## Given exercise
List every row below that contains the word "point", copying each of those rows in full.

## Record list

========

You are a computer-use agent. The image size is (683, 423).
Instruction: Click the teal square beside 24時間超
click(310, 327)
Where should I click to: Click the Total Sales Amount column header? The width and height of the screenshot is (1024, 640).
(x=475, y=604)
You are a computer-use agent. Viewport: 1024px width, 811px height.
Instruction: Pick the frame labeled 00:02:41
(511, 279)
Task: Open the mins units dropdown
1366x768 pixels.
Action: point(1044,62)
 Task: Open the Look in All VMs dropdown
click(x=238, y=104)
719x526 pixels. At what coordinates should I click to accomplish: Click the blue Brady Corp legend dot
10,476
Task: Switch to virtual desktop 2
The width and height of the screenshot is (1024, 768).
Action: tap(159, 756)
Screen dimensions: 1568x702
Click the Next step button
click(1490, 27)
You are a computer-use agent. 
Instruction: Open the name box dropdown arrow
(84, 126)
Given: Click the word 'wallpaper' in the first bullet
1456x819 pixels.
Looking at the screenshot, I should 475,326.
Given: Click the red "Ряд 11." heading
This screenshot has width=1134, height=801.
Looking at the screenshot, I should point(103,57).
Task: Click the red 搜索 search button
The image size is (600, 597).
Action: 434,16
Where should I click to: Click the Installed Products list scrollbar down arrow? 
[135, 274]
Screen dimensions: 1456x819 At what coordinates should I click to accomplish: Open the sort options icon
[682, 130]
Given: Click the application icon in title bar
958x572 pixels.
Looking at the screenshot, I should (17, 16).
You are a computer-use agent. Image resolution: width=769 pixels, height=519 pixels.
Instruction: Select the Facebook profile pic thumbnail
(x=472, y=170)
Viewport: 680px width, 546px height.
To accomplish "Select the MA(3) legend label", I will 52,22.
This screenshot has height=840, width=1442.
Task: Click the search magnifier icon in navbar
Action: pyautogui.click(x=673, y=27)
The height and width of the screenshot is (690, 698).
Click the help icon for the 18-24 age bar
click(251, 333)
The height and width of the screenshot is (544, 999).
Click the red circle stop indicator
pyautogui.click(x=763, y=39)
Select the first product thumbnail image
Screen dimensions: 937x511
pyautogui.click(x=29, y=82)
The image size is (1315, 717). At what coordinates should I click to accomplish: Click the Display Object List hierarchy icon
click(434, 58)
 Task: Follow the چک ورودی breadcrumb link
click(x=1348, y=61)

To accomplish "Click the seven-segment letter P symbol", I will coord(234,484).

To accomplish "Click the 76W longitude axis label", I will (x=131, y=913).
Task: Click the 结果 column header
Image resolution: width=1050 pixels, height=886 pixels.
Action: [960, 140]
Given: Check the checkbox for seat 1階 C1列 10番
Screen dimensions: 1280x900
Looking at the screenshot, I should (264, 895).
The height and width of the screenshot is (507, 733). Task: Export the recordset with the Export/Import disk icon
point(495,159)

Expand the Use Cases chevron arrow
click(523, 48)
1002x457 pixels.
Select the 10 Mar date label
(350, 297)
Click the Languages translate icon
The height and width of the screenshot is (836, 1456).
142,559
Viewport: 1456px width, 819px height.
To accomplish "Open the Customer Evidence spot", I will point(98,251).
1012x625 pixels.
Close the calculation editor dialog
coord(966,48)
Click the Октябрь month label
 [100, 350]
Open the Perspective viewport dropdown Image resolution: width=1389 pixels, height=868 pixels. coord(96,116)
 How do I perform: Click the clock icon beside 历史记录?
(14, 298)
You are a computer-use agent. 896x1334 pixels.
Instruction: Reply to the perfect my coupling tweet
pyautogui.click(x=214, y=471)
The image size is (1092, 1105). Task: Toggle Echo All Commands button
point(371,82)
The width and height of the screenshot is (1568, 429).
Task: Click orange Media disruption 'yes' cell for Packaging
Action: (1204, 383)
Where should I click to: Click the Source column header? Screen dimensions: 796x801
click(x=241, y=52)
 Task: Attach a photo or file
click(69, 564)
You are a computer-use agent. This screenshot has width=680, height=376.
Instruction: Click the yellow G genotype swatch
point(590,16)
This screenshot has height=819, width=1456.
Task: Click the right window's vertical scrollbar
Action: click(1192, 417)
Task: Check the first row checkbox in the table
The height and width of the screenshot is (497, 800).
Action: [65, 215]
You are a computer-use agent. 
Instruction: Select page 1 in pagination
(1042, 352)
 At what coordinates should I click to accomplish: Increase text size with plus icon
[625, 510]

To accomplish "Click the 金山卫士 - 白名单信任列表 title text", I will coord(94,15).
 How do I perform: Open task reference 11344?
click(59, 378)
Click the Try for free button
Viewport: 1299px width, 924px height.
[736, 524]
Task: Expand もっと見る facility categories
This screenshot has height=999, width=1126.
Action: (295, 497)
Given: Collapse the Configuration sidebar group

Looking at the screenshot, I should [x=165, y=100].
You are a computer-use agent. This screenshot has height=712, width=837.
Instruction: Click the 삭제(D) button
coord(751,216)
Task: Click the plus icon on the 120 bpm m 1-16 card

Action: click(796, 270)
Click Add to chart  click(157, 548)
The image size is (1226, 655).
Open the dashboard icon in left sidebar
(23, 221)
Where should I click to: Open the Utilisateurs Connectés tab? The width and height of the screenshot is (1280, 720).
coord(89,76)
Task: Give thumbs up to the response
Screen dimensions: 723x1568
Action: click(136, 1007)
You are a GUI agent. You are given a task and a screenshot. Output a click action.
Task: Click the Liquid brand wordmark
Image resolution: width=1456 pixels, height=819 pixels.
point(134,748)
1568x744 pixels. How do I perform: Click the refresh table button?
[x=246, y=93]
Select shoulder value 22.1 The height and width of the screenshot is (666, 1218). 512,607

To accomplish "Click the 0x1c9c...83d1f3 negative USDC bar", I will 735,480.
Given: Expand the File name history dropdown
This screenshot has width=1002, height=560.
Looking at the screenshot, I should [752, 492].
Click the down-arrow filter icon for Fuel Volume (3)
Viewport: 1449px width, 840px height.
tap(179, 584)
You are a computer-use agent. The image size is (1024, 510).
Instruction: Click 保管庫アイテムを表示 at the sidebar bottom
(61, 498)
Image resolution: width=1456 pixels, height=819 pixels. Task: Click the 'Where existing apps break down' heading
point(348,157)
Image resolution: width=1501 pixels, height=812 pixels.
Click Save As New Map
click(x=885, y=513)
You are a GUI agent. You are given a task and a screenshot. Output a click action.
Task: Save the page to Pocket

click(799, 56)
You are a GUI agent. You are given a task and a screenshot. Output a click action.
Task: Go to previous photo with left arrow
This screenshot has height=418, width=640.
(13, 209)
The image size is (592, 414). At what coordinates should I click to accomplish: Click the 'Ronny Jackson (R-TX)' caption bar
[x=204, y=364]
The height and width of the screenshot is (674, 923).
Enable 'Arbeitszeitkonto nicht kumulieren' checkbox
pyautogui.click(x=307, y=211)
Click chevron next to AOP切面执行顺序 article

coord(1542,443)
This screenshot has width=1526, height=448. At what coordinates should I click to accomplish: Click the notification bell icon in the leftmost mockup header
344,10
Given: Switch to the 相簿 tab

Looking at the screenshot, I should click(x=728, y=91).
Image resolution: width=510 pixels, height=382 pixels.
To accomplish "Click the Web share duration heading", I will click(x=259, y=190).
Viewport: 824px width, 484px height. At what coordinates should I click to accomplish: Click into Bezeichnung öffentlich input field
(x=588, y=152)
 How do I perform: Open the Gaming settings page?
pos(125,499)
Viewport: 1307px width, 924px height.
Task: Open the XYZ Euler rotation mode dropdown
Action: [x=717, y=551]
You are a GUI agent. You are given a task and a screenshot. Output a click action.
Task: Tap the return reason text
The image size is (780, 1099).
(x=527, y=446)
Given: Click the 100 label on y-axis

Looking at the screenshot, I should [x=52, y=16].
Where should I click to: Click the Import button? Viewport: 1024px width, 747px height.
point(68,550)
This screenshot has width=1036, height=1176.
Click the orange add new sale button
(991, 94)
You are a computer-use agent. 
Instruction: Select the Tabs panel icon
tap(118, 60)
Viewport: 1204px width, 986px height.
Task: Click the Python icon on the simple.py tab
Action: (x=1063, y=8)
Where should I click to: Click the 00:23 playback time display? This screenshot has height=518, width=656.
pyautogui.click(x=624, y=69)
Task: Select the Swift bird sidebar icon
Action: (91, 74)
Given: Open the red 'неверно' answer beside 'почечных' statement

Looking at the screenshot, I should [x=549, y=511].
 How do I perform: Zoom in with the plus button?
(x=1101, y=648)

========

## Answer to this task
Action: point(1044,62)
Looking at the screenshot, I should point(103,57).
point(495,159)
To accomplish "Open the Customer Evidence spot", I will point(98,251).
point(371,82)
point(590,16)
point(134,748)
point(348,157)
point(68,550)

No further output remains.